Prompt
Below is the data. Give it again, complete and exact.

Stored items
== Segment start ==
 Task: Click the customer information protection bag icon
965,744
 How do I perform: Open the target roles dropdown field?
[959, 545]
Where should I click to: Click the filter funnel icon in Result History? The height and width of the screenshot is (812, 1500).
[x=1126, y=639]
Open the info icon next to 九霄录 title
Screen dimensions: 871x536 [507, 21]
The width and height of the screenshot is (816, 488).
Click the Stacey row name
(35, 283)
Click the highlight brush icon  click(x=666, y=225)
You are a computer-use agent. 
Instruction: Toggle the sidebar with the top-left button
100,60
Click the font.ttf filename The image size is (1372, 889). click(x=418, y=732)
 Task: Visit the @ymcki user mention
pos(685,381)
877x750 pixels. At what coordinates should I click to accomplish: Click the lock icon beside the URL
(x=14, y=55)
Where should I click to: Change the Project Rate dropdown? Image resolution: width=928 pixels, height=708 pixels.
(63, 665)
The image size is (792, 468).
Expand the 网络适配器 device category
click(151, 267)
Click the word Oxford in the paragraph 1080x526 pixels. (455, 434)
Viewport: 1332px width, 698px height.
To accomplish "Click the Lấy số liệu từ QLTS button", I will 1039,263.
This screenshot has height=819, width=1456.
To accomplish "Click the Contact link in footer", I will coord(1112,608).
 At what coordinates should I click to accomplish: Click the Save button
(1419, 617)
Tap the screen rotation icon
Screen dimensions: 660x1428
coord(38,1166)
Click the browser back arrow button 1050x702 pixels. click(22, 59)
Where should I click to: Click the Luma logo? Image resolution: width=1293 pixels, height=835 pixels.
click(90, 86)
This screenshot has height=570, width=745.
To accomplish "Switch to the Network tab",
== Segment end ==
Exercise solution
 Task: Click the customer information protection bag icon
965,744
 How do I perform: Open the target roles dropdown field?
[959, 545]
Where should I click to: Click the filter funnel icon in Result History? The height and width of the screenshot is (812, 1500).
[x=1126, y=639]
Open the info icon next to 九霄录 title
Screen dimensions: 871x536 [507, 21]
The width and height of the screenshot is (816, 488).
Click the Stacey row name
(35, 283)
Click the highlight brush icon  click(x=666, y=225)
You are a computer-use agent. 
Instruction: Toggle the sidebar with the top-left button
100,60
Click the font.ttf filename The image size is (1372, 889). click(x=418, y=732)
 Task: Visit the @ymcki user mention
pos(685,381)
877x750 pixels. At what coordinates should I click to accomplish: Click the lock icon beside the URL
(x=14, y=55)
Where should I click to: Change the Project Rate dropdown? Image resolution: width=928 pixels, height=708 pixels.
(63, 665)
The image size is (792, 468).
Expand the 网络适配器 device category
click(151, 267)
Click the word Oxford in the paragraph 1080x526 pixels. (455, 434)
Viewport: 1332px width, 698px height.
To accomplish "Click the Lấy số liệu từ QLTS button", I will 1039,263.
This screenshot has height=819, width=1456.
To accomplish "Click the Contact link in footer", I will coord(1112,608).
 At what coordinates should I click to accomplish: Click the Save button
(1419, 617)
Tap the screen rotation icon
Screen dimensions: 660x1428
coord(38,1166)
Click the browser back arrow button 1050x702 pixels. click(22, 59)
Where should I click to: Click the Luma logo? Image resolution: width=1293 pixels, height=835 pixels.
click(90, 86)
This screenshot has height=570, width=745.
To accomplish "Switch to the Network tab",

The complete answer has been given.